Technical investors may have noticed that YOLO was trading in oversold territory according to the its relative strength index readings at the end of September and through much of October before rising 7.9% over the past week. YOLO currently shows a RSI reading of 36.3, or just slightly above an oversold level of 30.

On the fundamentals side, regulatory support could help the cannabis industry sprout. Canadian regulators began accepting applications for companies to produce legal cannabis edibles and beverages this week. Other forms of marijuana have already been legal there over the past year.

Hamman argued that the Canadian regulatory changes are a good sign for the nascent industry, along with progress here in the U.S. where Congress recently pass the Safe Banking Act, which would allow banks to handle money from companies involved in legal cannabis without fear of running into trouble on the federal level.

“Each one of those things are signs that tell you that space is becoming more mainstream,” Hamman added. “More companies are going to be looking at it from an M&A perspective, and we think it’s going to provide some interesting returns for investors in the future.”

The changes in Canada is also noteworthy due to the heavy exposure cannabis-related ETFs have to Canadian growers and other businesses.

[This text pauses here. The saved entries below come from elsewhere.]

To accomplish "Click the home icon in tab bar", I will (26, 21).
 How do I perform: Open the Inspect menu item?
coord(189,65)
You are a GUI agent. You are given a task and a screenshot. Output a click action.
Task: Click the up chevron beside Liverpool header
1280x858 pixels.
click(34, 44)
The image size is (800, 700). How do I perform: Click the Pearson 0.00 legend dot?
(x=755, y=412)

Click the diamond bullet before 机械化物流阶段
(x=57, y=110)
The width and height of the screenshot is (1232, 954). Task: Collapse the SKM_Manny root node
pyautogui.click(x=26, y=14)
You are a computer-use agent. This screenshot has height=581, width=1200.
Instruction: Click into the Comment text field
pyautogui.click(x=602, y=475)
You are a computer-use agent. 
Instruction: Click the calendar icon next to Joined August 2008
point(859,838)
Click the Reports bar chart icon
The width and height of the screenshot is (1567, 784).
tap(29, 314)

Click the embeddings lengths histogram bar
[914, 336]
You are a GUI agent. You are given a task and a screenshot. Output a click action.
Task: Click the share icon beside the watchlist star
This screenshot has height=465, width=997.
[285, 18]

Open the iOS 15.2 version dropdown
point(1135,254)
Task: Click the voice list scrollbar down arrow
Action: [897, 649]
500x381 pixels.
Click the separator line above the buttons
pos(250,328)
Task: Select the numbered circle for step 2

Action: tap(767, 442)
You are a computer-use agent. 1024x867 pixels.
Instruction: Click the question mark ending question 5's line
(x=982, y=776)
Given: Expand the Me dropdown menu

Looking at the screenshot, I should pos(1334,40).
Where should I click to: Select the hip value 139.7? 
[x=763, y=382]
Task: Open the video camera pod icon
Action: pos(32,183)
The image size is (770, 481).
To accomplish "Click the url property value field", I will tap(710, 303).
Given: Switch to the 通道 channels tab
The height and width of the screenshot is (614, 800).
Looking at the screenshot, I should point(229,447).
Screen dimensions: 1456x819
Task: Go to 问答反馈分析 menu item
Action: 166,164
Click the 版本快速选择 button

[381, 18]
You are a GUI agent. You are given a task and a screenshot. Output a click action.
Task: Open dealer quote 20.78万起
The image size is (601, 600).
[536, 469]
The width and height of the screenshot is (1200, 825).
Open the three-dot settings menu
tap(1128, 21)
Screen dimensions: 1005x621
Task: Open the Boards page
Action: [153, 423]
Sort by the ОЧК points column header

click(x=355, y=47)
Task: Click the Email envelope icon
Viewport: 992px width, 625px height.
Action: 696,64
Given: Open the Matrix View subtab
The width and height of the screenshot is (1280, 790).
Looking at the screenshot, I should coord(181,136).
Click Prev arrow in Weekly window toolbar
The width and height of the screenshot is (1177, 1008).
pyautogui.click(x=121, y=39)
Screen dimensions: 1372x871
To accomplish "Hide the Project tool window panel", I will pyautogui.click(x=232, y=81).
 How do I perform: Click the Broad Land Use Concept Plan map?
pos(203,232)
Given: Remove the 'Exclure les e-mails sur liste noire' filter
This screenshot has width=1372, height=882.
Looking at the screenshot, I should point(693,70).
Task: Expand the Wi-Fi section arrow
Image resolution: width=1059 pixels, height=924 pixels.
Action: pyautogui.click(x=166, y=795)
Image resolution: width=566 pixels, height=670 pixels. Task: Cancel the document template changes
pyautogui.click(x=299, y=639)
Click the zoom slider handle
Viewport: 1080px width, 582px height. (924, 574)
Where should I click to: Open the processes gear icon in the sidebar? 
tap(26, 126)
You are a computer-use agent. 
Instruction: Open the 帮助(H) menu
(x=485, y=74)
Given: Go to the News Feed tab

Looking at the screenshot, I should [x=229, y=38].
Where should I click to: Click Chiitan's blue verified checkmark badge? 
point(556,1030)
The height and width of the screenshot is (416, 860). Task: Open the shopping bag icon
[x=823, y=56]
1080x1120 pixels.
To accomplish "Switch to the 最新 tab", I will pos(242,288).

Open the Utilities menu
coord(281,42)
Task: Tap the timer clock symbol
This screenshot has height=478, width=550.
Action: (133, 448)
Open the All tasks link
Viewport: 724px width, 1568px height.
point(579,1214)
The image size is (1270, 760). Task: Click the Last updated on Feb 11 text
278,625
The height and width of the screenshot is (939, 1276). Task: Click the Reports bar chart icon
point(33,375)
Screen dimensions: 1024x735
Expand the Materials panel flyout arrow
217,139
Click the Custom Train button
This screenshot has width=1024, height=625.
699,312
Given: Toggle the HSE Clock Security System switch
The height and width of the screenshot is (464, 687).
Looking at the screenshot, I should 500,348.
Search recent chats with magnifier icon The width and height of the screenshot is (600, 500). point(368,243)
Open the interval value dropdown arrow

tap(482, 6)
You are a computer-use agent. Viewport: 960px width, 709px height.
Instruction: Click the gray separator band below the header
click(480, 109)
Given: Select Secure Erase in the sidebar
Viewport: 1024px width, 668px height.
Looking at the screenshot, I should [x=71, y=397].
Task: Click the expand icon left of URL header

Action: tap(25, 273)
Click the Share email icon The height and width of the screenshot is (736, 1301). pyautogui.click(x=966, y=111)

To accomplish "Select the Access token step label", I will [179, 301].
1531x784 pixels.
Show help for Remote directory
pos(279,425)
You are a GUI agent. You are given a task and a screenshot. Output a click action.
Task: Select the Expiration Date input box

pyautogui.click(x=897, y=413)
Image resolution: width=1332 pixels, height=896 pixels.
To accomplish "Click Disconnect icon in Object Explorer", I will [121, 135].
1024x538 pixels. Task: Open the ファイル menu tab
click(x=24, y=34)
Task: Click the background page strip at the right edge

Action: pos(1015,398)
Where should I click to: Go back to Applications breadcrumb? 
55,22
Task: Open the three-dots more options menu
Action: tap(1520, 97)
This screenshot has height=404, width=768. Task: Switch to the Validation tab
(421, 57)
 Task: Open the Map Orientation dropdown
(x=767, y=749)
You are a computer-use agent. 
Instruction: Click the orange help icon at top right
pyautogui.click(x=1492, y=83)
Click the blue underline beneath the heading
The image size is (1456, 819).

For example, YOLO includes a hefty 51.3% tilt toward Canada, along with 44.6% U.S. and 3.6% U.K.

As the nascent industry matures, there will be more opportunity for a balanced investment approach where an active manager may also have a hand to select opportunities and limit volatility related to full legalization.

“It’s certainly the early, early days,” Hamman said. “There’s a lot more regulatory changes that are coming into play, a lot more legalization that has to come into play, but it’s been an area that we’ve made an allocation to in our portfolio for sure that we think is going to provide significant upside.”